Question about autograd and leaf tensors

vikigenius · July 31, 2019, 9:43pm

I have always been confused about this behaviour

Let us say I am implementing an autoencoder. My source and target are going to be same, let us say I want to reconstruct some vector x.

So something like
z = Encoder(x)
y = Decoder(z)

loss = LOSS(y, x)
loss = LOSS(y, x.clone())
loss = LOSS(y, x.clone().detach())

What is the difference in behavior in each of the cases, x is of course a leaf tensor, but I don’t understand the gradients aspect is it 1) going to form a cycle ?
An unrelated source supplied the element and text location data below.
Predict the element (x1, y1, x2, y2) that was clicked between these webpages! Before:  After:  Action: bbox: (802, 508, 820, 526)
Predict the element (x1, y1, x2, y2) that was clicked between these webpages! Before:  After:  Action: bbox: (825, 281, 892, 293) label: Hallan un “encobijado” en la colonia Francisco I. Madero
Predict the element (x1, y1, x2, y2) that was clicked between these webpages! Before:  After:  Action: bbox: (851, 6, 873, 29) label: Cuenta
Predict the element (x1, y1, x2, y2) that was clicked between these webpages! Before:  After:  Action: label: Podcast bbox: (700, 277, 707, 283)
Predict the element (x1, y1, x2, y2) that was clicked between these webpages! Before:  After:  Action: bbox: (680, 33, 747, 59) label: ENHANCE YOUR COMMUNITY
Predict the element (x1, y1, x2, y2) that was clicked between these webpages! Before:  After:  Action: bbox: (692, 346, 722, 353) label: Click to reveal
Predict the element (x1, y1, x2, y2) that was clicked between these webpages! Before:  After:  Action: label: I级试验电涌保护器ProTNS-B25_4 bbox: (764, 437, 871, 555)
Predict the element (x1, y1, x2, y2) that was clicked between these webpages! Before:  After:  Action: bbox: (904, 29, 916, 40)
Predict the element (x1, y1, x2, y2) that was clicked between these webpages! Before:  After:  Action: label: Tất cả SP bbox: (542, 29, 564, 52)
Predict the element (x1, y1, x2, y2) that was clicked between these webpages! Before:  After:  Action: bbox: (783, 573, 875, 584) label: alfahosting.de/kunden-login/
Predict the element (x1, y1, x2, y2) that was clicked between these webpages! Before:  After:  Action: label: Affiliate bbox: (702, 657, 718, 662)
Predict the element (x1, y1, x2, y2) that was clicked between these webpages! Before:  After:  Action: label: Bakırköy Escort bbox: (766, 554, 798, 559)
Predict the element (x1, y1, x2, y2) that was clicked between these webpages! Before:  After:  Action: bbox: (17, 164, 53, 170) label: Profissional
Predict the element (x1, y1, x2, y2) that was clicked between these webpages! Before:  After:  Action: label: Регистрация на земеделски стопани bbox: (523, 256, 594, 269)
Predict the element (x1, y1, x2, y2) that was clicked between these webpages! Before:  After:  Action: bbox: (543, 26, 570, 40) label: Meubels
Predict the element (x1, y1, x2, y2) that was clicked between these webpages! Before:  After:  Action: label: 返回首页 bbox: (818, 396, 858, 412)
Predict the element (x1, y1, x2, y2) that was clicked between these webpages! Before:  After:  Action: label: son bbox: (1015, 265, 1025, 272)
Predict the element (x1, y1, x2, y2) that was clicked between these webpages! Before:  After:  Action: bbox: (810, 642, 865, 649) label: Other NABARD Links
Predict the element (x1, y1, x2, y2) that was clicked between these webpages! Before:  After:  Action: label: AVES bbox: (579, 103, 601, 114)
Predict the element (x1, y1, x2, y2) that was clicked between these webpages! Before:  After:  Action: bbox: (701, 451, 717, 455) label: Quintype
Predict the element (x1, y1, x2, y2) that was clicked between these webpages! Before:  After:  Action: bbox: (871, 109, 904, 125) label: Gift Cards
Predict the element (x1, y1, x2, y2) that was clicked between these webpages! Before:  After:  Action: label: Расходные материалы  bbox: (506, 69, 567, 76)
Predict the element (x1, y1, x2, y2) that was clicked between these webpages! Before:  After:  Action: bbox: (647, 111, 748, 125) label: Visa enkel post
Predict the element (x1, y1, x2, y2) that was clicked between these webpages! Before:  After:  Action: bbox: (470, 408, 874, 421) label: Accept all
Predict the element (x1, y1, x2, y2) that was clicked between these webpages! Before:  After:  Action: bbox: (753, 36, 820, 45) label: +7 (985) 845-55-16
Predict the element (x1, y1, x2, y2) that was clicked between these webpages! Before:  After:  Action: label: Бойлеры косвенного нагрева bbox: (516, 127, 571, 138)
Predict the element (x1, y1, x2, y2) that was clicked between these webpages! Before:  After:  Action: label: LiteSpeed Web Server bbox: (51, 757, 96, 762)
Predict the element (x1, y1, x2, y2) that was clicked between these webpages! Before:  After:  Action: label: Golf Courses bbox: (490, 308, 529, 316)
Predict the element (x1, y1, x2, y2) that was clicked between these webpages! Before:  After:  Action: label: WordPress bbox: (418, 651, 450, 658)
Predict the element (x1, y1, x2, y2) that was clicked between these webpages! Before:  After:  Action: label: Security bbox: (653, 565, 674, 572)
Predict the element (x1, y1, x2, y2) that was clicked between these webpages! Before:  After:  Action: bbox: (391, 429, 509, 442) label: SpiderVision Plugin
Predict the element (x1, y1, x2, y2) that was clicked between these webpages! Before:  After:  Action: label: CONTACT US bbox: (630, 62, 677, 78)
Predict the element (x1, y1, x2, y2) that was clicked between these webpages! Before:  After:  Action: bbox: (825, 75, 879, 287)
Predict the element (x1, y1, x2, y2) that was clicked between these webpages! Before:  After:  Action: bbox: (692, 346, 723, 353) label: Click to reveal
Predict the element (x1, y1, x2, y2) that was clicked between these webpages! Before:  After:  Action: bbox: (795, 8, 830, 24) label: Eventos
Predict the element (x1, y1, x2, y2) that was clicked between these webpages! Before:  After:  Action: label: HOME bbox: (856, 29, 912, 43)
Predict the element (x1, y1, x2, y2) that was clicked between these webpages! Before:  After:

ptrblck · August 2, 2019, 7:18pm

It shouldn’t be a problem, as usually x won’t require gradients in an autoencoder setup.
The first two approaches should yield the same result, while the last one should be different.
Here is a small dummy code:

x = torch.randn(1, requires_grad=True)
param = nn.Parameter(torch.randn(1))
output = x * param

# 1.
loss = F.mse_loss(output, x)
loss.backward()
print(param.grad)
print(x.grad)

x.grad.zero_()
param.grad.zero_()

# 2.
output = x * param
loss = F.mse_loss(output, x.clone())
loss.backward()
print(param.grad)
print(x.grad)

x.grad.zero_()
param.grad.zero_()

# 3.
output = x * param
loss = F.mse_loss(output, x.clone().detach())
loss.backward()
print(param.grad)
print(x.grad)

> tensor([-3.3104])
tensor([0.6608])

> tensor([-3.3104])
tensor([0.6608])

> tensor([-3.3104])
tensor([-0.9747])

vikigenius · August 4, 2019, 4:15am

Thanks this answers my question. But since x is a leaf variable, it’s grad value serves no purpose right?

ptrblck · August 4, 2019, 9:19am

Usually you don’t need gradients in your input tensor.
However there are some use cases, e.g. in adversarial training, where these gradients can be used for small perturbation of the input.

doojin · July 8, 2022, 3:21pm

It’s an old article, but I’m asking because it’s similar to my situation!

Is the last case wrong?
I’ve only seen the first case.

ptrblck · July 8, 2022, 4:42pm

I wouldn’t claim it’s wrong as it depends on your use case.